Problem statement >> In the records below, one line contains "Task: Select the Polygon tool". Print that line and every line after it exactly, down to the final one.

Saved data entries:
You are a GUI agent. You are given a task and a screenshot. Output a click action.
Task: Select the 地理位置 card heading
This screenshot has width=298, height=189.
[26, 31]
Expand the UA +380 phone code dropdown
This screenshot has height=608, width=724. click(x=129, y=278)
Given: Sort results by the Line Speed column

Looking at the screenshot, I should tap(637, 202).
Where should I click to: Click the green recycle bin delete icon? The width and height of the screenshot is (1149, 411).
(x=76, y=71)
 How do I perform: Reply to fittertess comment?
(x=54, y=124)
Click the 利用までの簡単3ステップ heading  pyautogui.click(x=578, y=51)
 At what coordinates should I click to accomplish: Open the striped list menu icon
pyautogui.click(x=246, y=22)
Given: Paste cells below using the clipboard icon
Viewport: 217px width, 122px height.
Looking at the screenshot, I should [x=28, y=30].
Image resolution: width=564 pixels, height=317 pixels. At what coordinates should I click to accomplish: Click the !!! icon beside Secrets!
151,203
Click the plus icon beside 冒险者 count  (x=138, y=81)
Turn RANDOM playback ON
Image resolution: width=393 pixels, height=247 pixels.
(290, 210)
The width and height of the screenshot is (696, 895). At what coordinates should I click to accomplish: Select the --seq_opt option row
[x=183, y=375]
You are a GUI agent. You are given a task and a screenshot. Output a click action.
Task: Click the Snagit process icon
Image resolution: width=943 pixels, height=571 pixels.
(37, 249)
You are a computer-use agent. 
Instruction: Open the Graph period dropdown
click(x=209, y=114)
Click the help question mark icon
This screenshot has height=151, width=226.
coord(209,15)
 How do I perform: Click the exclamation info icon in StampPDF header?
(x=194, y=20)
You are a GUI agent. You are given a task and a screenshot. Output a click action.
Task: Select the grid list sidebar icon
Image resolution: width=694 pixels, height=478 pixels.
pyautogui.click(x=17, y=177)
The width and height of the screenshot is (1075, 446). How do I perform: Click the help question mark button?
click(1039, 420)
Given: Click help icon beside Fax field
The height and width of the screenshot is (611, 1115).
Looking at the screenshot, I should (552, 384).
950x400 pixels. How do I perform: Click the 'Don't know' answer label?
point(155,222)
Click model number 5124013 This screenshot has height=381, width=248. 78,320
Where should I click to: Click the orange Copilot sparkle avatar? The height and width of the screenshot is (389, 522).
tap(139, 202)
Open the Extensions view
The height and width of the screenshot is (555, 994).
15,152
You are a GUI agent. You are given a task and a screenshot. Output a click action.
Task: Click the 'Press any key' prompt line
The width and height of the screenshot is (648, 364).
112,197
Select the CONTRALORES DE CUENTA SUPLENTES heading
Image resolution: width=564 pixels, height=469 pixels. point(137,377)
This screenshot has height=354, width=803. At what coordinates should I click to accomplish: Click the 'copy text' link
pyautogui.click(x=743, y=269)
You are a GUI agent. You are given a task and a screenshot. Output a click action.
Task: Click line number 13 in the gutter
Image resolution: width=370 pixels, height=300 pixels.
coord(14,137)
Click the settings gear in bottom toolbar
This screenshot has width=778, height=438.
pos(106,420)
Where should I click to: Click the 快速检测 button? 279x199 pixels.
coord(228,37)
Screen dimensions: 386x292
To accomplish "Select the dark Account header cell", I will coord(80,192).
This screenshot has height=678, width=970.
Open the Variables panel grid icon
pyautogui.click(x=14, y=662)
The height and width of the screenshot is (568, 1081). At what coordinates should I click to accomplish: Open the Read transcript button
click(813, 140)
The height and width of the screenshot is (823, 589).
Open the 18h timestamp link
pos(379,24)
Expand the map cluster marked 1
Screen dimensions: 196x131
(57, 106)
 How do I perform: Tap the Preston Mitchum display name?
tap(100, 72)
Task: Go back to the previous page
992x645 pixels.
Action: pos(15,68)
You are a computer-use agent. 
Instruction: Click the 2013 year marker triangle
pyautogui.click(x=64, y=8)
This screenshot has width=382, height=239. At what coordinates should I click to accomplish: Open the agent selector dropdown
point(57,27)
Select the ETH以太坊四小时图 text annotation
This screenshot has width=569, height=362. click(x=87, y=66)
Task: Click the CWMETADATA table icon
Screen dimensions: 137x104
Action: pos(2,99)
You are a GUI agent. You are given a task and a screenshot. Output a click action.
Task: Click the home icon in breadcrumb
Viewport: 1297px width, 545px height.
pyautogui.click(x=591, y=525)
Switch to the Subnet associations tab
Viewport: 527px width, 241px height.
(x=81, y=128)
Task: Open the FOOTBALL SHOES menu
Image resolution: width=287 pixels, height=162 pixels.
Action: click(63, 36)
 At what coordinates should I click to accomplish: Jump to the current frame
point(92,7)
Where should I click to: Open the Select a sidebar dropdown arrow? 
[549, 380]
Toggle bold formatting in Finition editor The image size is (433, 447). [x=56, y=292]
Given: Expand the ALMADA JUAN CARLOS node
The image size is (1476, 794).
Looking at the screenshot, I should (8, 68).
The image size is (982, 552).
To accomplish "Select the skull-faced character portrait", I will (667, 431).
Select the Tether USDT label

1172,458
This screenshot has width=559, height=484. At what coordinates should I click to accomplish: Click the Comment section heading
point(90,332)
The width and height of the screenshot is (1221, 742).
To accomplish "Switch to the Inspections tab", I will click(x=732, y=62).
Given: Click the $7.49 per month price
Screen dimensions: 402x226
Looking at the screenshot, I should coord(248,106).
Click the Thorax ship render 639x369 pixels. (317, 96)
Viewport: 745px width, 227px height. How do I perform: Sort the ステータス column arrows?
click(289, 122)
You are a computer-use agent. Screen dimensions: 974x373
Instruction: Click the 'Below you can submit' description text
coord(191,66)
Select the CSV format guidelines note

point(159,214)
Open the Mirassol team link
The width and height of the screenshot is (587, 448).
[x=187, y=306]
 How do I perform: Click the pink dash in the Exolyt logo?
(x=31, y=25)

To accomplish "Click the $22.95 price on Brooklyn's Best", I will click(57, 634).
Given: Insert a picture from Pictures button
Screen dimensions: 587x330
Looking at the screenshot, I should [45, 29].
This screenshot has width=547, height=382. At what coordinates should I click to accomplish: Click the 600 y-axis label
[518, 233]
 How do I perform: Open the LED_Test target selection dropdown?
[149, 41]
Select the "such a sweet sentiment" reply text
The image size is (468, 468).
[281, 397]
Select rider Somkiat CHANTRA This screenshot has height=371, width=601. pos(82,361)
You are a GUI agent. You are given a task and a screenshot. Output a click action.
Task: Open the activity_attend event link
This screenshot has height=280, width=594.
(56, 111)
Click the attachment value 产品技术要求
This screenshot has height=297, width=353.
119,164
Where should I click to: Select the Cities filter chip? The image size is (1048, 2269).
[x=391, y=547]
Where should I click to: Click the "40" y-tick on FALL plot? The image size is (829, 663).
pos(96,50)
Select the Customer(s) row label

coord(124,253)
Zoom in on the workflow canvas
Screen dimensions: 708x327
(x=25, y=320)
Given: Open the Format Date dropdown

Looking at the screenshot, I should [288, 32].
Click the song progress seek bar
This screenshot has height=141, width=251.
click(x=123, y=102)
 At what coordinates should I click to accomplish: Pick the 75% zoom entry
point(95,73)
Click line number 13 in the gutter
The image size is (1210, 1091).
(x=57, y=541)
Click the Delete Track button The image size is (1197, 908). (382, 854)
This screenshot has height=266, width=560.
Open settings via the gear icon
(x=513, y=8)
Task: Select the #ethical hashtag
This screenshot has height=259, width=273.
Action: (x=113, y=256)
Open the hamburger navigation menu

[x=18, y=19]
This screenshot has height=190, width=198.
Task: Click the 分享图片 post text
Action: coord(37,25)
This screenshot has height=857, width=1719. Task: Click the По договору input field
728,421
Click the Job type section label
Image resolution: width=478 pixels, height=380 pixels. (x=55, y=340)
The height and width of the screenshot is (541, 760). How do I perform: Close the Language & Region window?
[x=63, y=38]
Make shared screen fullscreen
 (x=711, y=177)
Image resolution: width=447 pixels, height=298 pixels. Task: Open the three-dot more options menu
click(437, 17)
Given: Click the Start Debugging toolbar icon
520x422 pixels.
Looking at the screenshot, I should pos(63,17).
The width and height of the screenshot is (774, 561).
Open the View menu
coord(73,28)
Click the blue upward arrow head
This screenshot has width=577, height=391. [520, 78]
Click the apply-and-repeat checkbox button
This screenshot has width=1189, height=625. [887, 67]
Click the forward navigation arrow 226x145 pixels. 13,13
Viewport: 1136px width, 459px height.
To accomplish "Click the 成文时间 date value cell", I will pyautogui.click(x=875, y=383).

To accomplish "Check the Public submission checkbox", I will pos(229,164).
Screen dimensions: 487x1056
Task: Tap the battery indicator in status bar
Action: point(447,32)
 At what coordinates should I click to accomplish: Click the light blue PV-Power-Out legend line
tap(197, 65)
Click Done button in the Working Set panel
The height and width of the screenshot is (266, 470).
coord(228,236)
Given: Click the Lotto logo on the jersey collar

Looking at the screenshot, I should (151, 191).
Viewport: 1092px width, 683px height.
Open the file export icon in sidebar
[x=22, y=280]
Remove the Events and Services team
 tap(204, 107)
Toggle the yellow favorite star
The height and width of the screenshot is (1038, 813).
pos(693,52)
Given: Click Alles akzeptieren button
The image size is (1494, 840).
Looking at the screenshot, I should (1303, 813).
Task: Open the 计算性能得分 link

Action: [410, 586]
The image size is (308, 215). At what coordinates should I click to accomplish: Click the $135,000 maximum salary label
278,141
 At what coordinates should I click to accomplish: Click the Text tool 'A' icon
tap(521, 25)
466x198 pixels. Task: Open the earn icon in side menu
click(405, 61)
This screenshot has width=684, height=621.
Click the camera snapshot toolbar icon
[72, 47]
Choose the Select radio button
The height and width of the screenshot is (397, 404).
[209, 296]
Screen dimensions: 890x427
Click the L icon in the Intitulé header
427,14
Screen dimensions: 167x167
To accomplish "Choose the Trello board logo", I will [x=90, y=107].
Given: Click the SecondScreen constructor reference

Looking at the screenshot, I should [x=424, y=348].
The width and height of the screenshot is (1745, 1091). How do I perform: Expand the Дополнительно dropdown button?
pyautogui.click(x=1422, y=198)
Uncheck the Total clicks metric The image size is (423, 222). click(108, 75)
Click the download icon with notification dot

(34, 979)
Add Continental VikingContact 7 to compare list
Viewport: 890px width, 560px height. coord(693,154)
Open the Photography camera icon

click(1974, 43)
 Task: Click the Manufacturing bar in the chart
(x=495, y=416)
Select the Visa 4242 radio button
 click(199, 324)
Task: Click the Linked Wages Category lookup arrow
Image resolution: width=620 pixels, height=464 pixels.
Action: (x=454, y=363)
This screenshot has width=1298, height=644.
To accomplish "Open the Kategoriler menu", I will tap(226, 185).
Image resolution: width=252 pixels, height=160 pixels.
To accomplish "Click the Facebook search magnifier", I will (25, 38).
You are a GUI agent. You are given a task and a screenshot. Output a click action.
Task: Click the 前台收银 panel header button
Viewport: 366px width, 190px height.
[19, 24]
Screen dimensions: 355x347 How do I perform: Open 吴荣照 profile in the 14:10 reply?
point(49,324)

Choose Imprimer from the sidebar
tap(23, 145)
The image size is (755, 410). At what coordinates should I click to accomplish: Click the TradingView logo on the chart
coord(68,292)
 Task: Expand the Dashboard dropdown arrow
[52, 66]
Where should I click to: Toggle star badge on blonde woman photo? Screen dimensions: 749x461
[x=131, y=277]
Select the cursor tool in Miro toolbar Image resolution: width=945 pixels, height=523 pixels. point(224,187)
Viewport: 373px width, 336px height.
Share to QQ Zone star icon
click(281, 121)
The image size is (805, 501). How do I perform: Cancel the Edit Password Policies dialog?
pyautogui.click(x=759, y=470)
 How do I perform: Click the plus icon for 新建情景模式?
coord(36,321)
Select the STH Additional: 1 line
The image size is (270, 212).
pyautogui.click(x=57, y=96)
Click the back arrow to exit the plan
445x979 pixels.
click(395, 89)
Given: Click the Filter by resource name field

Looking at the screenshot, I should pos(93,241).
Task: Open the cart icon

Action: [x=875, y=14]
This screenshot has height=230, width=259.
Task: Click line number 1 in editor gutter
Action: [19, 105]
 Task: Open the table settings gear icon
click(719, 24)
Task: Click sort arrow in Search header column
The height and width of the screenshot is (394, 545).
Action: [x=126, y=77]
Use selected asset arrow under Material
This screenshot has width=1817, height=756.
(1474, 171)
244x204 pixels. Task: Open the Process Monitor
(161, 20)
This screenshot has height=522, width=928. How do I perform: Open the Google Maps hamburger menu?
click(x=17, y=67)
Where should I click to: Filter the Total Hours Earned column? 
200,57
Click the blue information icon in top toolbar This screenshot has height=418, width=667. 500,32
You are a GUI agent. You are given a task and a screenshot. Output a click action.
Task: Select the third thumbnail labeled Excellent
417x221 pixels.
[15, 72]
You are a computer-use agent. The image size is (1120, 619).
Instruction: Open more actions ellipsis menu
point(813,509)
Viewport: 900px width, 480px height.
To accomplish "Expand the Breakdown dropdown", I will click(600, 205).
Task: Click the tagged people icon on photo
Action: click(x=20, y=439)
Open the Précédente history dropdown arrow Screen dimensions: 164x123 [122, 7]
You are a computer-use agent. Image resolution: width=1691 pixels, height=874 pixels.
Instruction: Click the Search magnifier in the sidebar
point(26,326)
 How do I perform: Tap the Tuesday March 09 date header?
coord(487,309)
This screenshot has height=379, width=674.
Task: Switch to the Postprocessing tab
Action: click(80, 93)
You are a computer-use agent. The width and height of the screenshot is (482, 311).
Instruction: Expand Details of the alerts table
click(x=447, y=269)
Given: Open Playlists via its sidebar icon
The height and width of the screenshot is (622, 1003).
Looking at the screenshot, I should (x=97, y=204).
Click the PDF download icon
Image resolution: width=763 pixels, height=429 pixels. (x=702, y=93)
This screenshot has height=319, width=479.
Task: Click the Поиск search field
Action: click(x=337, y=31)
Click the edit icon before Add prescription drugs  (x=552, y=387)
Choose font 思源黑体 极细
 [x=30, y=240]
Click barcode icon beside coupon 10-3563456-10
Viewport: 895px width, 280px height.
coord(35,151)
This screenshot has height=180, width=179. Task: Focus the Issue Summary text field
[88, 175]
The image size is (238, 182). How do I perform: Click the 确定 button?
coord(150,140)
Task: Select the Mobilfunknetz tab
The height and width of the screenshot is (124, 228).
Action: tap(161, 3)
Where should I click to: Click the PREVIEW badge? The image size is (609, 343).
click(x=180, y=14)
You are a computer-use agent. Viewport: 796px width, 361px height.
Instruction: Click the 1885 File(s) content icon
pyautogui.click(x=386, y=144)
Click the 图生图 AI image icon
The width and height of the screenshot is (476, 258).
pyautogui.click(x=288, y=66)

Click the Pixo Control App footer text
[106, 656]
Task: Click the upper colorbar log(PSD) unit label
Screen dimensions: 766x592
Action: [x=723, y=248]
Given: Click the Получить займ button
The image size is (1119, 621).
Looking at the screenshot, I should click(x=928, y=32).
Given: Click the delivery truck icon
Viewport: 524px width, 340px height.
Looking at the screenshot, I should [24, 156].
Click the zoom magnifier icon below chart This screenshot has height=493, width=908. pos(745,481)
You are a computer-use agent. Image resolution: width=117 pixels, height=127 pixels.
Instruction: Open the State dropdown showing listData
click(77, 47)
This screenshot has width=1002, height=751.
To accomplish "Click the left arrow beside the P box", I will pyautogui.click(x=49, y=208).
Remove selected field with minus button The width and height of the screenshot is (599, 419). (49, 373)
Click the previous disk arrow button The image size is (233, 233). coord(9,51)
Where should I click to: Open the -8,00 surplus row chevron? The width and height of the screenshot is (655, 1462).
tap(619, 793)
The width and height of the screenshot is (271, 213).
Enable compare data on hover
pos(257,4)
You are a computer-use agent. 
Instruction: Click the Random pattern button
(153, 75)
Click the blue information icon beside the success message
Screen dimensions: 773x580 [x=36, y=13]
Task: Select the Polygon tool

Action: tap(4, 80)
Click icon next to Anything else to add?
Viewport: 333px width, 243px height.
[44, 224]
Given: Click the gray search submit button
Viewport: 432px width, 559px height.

Finished task >>
Task: Select the Polygon tool

Action: tap(4, 80)
Click icon next to Anything else to add?
Viewport: 333px width, 243px height.
[44, 224]
Given: Click the gray search submit button
Viewport: 432px width, 559px height.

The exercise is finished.